# Passage extrait:
___
Fils de deux célèbres intellectuels américains, Reuel Wilson retrace l'itinéraire qui lui a permis de trouver son identitité propre.

C’est à compte d’auteur que Reuel Wilson a publié l’autobiographie dont il est ici question, un reflet de l'état actuel de l'édition américaine. Le livre n’a pourtant rien d’une vanity publication, terme qui conviendrait bien davantage aux prétendus témoignages de stars de la politique ou du sport que les agents littéraires négocient quotidiennement à des tarifs qui laissent pantois. Il est d'autant plus important d’expliquer l’intérêt d’un ouvrage qui, échappant aux circuits habituels de diffusion, risque donc malheureusement d’échapper à l’attention du public et des bibliothèques.

 

A l'ombre de deux illustres parents

Comme le rappelle le sous-titre de l’ouvrage, Reuel Wilson, né en 1938, a deux illustres parents. Son père, Edmund Wilson (1895-1972) a été l’un des plus remarquables critiques et essayistes américains de sa génération, contribuant notamment à la New Republic, au New Yorker et à la New York Review of Books. Il est dommage que le public français le connaisse avant tout par sa correspondance avec Vladimir Nabokov, avec lequel il devait finir par se brouiller au sujet de la traduction d’Eugène Onéguine publiée par Nabokov en 1964   . Autant on peut comprendre que Wilson, dans son fameux compte-rendu de la New York Review of Books, s’en soit pris au principe même de la version délibérément littérale et « prosaïque » donnée par l’auteur de Lolita du chef-d’œuvre de Pouchkine, autant il était imprudent de se mesurer avec le redoutable Nabokov sur le terrain de l’exactitude de sa traduction. Reuel Wilson est bien placé pour nous le rappeler ici, étant devenu lui-même professeur de littérature slave à « Western » (ainsi que l’University of Western Ontario s’appelle désormais officiellement), son père, qui lisait correctement le russe, était loin d’en avoir une connaissance parfaite.
___
# Série d'exercices:
(a) Répondez à partir de l'extrait :
(i) Comment Reuel Wilson a-t-il publié son autobiographie ?
(ii) En quelle année Reuel Wilson est-il né ?
(iii) Au sujet de quelle traduction Edmund Wilson a-t-il fini par se brouiller avec Vladimir Nabokov ?
(b) Restituez tel quel le passage de l'extrait qui va de « Fils de deux » jusqu'à « et des bibliothèques. ».

# Documents:
___
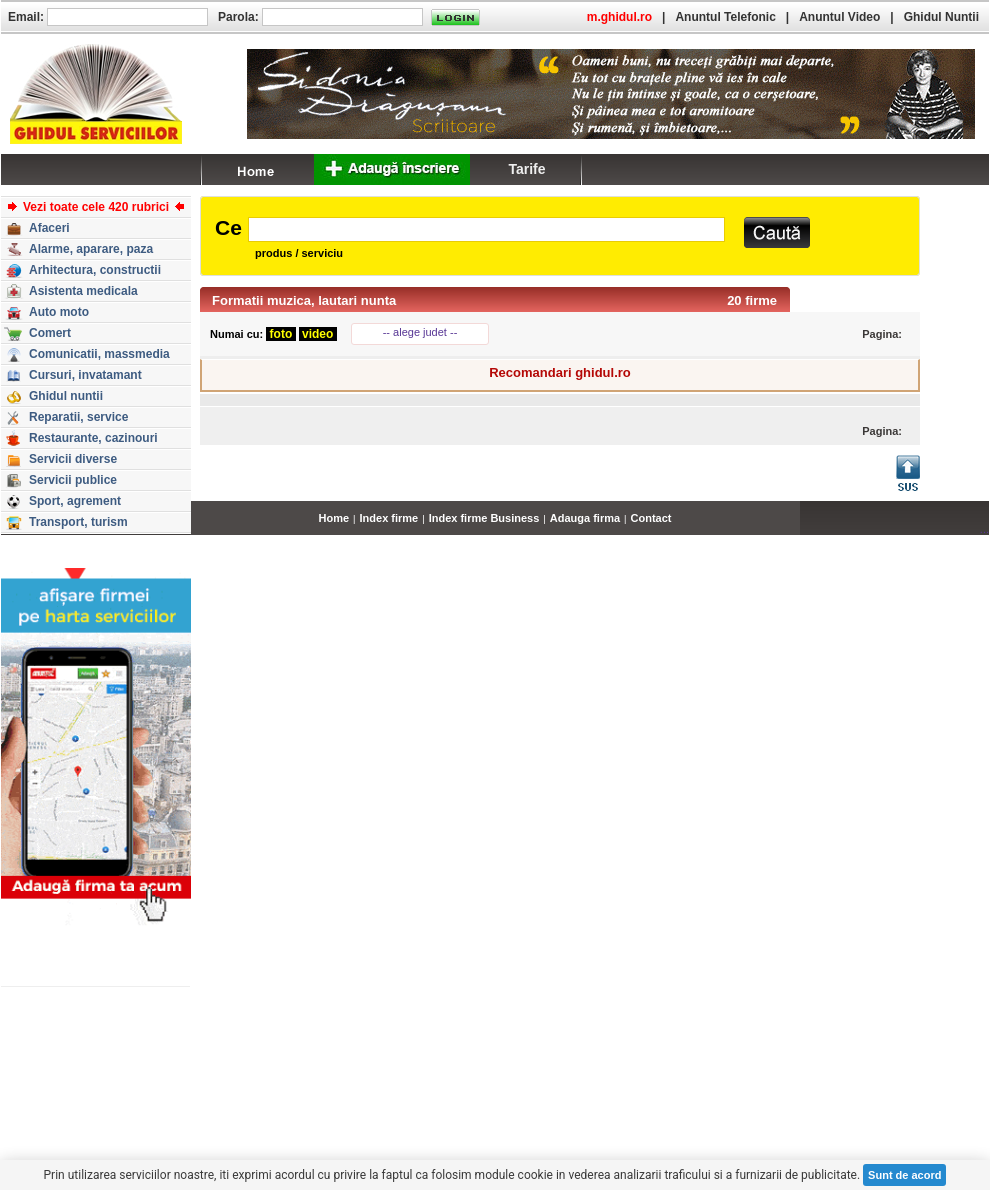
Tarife (526, 169)
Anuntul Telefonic (725, 17)
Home (334, 518)
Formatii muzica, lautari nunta (304, 300)
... (984, 529)
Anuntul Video (839, 17)
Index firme (389, 518)
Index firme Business (484, 518)
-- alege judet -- (420, 332)
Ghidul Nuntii (941, 17)
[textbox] (486, 229)
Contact (651, 518)
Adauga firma (585, 518)
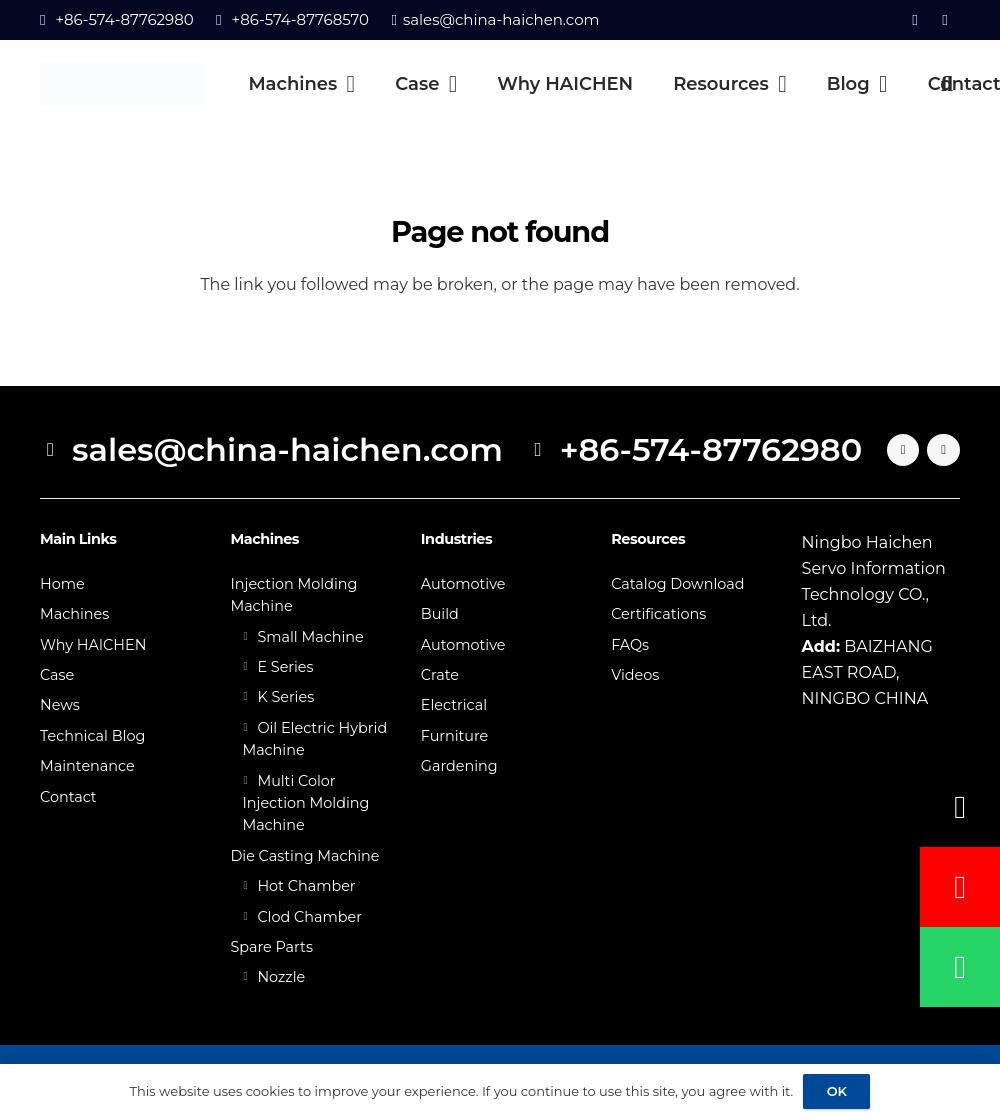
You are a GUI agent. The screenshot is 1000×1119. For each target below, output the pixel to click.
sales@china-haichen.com (287, 449)
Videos (635, 675)
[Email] (960, 807)
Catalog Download (677, 584)
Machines (74, 614)
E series (285, 667)
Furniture (454, 736)
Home (62, 584)
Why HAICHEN (93, 645)
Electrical (454, 705)
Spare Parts (271, 947)
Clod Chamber (309, 917)
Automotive (463, 584)
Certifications (658, 614)
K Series (285, 697)
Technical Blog (92, 736)
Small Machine (310, 637)
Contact (68, 797)
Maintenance (87, 766)
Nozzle (281, 977)
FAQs (630, 645)
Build (440, 614)
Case (57, 675)
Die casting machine (304, 856)
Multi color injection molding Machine (305, 803)
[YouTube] (945, 20)
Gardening (459, 766)
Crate (440, 675)
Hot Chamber (306, 886)
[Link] (122, 84)
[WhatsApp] (915, 20)
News (60, 705)
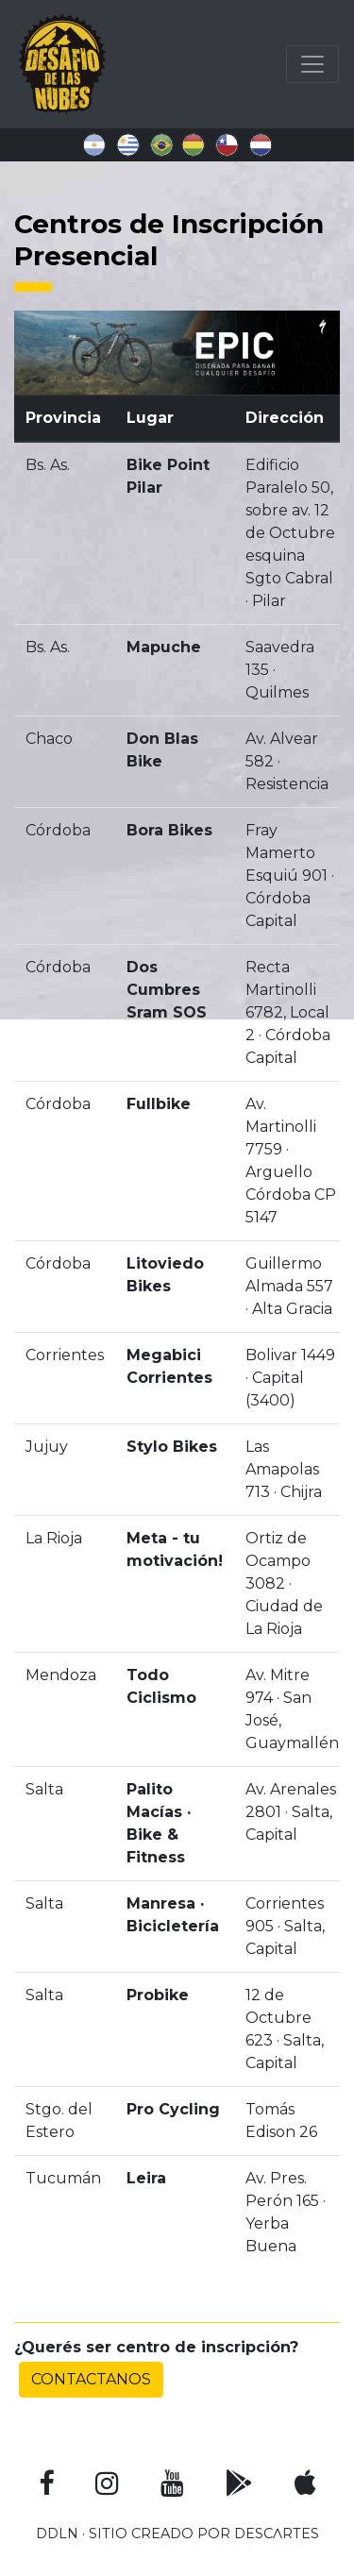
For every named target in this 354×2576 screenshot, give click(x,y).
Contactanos (91, 2379)
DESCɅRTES (276, 2533)
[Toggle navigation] (312, 64)
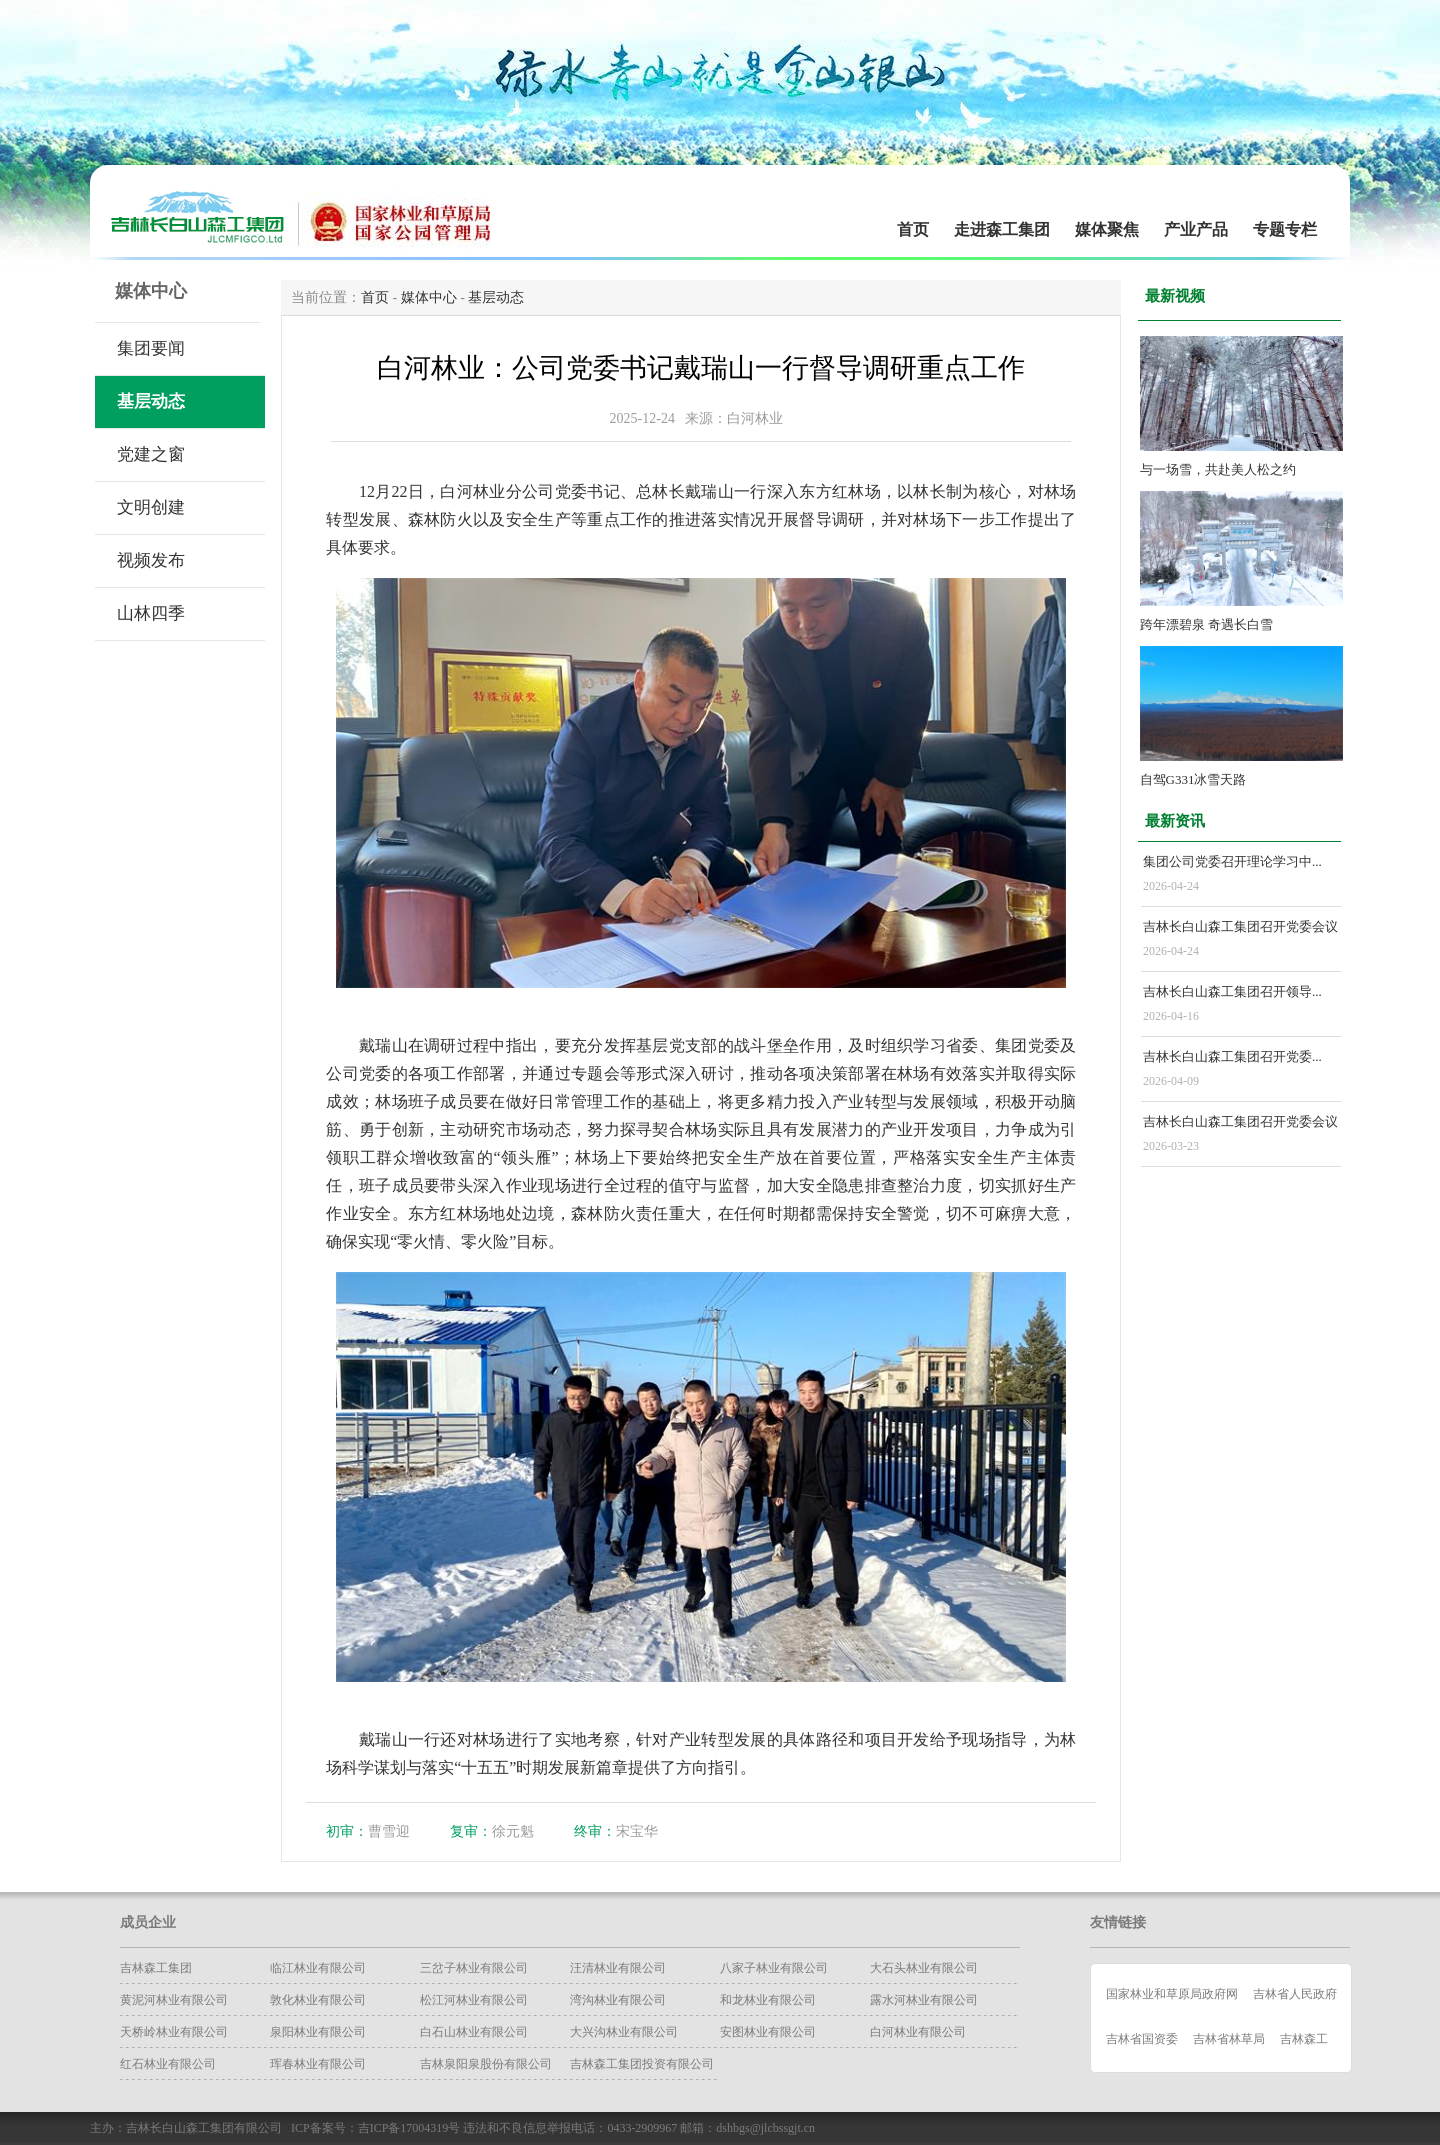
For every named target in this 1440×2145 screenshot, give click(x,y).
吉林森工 (1304, 2039)
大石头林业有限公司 (924, 1968)
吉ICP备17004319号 (409, 2128)
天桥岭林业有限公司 (174, 2032)
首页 (913, 229)
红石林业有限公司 (168, 2064)
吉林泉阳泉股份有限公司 (486, 2064)
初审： (347, 1831)
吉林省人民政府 (1295, 1994)
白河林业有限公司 (918, 2032)
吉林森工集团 (156, 1968)
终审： (595, 1831)
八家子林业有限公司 (774, 1968)
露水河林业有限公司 (924, 2000)
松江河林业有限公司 (474, 2000)
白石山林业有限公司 (474, 2032)
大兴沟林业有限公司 (624, 2032)
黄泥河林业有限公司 (174, 2000)
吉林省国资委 (1142, 2039)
___
# Exercices corrigés:
(a)
(i) À compte d'auteur.
(ii) En 1938.
(iii) La traduction d'Eugène Onéguine publiée par Nabokov en 1964.

(b)
Fils de deux célèbres intellectuels américains, Reuel Wilson retrace l'itinéraire qui lui a permis de trouver son identitité propre.

C’est à compte d’auteur que Reuel Wilson a publié l’autobiographie dont il est ici question, un reflet de l'état actuel de l'édition américaine. Le livre n’a pourtant rien d’une vanity publication, terme qui conviendrait bien davantage aux prétendus témoignages de stars de la politique ou du sport que les agents littéraires négocient quotidiennement à des tarifs qui laissent pantois. Il est d'autant plus important d’expliquer l’intérêt d’un ouvrage qui, échappant aux circuits habituels de diffusion, risque donc malheureusement d’échapper à l’attention du public et des bibliothèques.